- **Exercise**
Reproduce each line of the following data word for word, keeping its original order and spacing.

Start of Data provided

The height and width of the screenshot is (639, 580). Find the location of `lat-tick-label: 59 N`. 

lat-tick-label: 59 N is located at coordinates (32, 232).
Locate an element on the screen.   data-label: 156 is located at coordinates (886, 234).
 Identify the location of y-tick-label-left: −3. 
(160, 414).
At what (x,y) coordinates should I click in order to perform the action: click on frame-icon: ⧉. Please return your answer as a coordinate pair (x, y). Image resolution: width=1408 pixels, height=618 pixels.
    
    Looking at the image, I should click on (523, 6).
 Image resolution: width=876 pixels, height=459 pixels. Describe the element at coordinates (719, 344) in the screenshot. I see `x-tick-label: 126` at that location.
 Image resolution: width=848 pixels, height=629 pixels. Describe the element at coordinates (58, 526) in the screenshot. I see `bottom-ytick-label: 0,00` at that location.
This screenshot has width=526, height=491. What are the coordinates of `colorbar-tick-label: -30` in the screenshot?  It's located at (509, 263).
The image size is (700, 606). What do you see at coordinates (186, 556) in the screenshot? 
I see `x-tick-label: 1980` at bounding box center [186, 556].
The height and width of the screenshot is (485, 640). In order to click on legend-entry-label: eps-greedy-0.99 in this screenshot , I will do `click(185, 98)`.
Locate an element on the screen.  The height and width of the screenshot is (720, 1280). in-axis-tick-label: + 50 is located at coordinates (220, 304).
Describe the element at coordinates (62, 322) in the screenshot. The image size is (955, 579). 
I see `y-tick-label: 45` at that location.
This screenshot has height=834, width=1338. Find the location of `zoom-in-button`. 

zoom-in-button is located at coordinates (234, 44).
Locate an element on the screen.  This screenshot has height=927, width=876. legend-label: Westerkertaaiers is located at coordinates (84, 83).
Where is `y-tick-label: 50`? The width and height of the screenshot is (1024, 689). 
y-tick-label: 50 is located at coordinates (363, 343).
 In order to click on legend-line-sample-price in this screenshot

End of Data provided

- **Written solution**
The height and width of the screenshot is (639, 580). Find the location of `lat-tick-label: 59 N`. 

lat-tick-label: 59 N is located at coordinates (32, 232).
Locate an element on the screen.   data-label: 156 is located at coordinates (886, 234).
 Identify the location of y-tick-label-left: −3. 
(160, 414).
At what (x,y) coordinates should I click in order to perform the action: click on frame-icon: ⧉. Please return your answer as a coordinate pair (x, y). Image resolution: width=1408 pixels, height=618 pixels.
    
    Looking at the image, I should click on (523, 6).
 Image resolution: width=876 pixels, height=459 pixels. Describe the element at coordinates (719, 344) in the screenshot. I see `x-tick-label: 126` at that location.
 Image resolution: width=848 pixels, height=629 pixels. Describe the element at coordinates (58, 526) in the screenshot. I see `bottom-ytick-label: 0,00` at that location.
This screenshot has width=526, height=491. What are the coordinates of `colorbar-tick-label: -30` in the screenshot?  It's located at (509, 263).
The image size is (700, 606). What do you see at coordinates (186, 556) in the screenshot? 
I see `x-tick-label: 1980` at bounding box center [186, 556].
The height and width of the screenshot is (485, 640). In order to click on legend-entry-label: eps-greedy-0.99 in this screenshot , I will do `click(185, 98)`.
Locate an element on the screen.  The height and width of the screenshot is (720, 1280). in-axis-tick-label: + 50 is located at coordinates (220, 304).
Describe the element at coordinates (62, 322) in the screenshot. The image size is (955, 579). 
I see `y-tick-label: 45` at that location.
This screenshot has height=834, width=1338. Find the location of `zoom-in-button`. 

zoom-in-button is located at coordinates (234, 44).
Locate an element on the screen.  This screenshot has height=927, width=876. legend-label: Westerkertaaiers is located at coordinates (84, 83).
Where is `y-tick-label: 50`? The width and height of the screenshot is (1024, 689). 
y-tick-label: 50 is located at coordinates (363, 343).
 In order to click on legend-line-sample-price in this screenshot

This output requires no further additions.